Twitter Comes To The Classroom
As part of a film theory course at Duke University, students use Twitter for homework assignments, tweeting their reactions to books and movies they read and watch outside of class.
The Washington Post reports that it’s an emerging trend, with college professors using Twitter to keep discussions going long after the bell rings. Some professors even use Twitter to engage students in large lecture halls by fostering a running online dialogue during class.
“It changes the dynamic of the way people teach and the way people learn,” Monte Lutz, a professor at Johns Hopkins University, told the newspaper. “It encourages people to connect with each other. It can be almost a Socratic dialogue, in real time, in the class.”
Facebook Keeps Students Connected
Bettina Moss, an assistant professor at National University, turned to Facebook when it came time to spread the word about her school’s newly launched online MFA degree program in professional screenwriting.
Moss also uses Facebook to pass along relevant news and links to her students that don’t fit into particular course content. “With online learning,” she says, “the biggest challenge is, ‘How do you make people feel connected?'”
Colleges Turn To Mobile Apps
In 2008, two Stanford University sophomores built a free iPhone application for their school.

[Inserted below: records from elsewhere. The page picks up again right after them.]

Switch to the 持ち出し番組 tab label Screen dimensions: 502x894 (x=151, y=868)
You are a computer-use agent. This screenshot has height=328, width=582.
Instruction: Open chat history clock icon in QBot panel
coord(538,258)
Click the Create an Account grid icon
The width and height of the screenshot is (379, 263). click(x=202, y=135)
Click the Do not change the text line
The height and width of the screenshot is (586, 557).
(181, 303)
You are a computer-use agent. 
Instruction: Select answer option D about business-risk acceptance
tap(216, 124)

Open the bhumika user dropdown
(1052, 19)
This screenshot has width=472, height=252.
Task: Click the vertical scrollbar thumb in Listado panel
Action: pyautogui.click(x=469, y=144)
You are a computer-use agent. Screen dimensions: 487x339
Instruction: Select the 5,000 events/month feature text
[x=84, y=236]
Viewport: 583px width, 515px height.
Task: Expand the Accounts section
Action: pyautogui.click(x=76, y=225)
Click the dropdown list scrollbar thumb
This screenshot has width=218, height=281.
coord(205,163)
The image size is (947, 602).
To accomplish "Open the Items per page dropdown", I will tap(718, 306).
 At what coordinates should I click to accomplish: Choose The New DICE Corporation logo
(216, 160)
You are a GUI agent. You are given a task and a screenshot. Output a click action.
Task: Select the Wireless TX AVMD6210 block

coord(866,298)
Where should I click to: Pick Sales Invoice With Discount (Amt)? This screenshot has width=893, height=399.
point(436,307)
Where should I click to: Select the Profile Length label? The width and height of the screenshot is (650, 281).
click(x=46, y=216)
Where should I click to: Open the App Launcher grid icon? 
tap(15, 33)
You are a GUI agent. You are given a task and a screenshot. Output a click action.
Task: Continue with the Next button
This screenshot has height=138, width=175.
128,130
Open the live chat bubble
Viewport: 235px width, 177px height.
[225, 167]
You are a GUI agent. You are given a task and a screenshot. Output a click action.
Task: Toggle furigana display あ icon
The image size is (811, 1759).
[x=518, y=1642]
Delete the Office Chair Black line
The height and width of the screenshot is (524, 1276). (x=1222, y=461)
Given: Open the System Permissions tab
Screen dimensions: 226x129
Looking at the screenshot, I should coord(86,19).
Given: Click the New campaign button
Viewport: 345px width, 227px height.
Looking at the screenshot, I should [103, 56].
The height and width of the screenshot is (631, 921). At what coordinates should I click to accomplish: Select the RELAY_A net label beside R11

Their technology quickly spread to more than 50 schools and universities, allowing students to access campus maps, read course descriptions, email their professors, and receive school news and sports scores on their phones.
Already available on the iPhone, iPod Touch, and Blackberry devices, some of the newer features in development include the ability to check grades, submit homework, and browse, add, and drop courses on a secure network.
Kayvon Beykpour, one of the students who helped create the technology, has reportedly made millions. He’s due to graduate in 2010 with a degree in computer science.
Nursing Apps Help Students Master The Field
If you’re thinking about nursing school, you’re probably aware that one of the biggest challenges for nurses is the sheer volume of information that a nurse must master.
While there’s no substitute for experience and study, many nurses and nursing students use Epocrates, a free suite of mobile apps that enables users to search for symptoms and infectious diseases, check medication dosage, and cross-reference drug interactions and possible
Trauma nurse specialist Andrew Bowman told Scrubs magazine, “I could not function professionally or personally without my handheld devices to help me manage all the things that I have to do.”
Business School Apps Focus On Management
Business school is no exception to the “there’s an app for that” phenomenon.
- For those getting their associate’s or bachelor’s degree in business, iStudiez Pro is a task manager designed to help busy students keep track of classes, study sessions, lectures, and assignments.
- Meanwhile, currency converter applications give international business students up-to-the-minute foreign exchange rates.
- There’s also the Clear Admit MBA Planner to help you sort through your MBA application requirements and deadlines.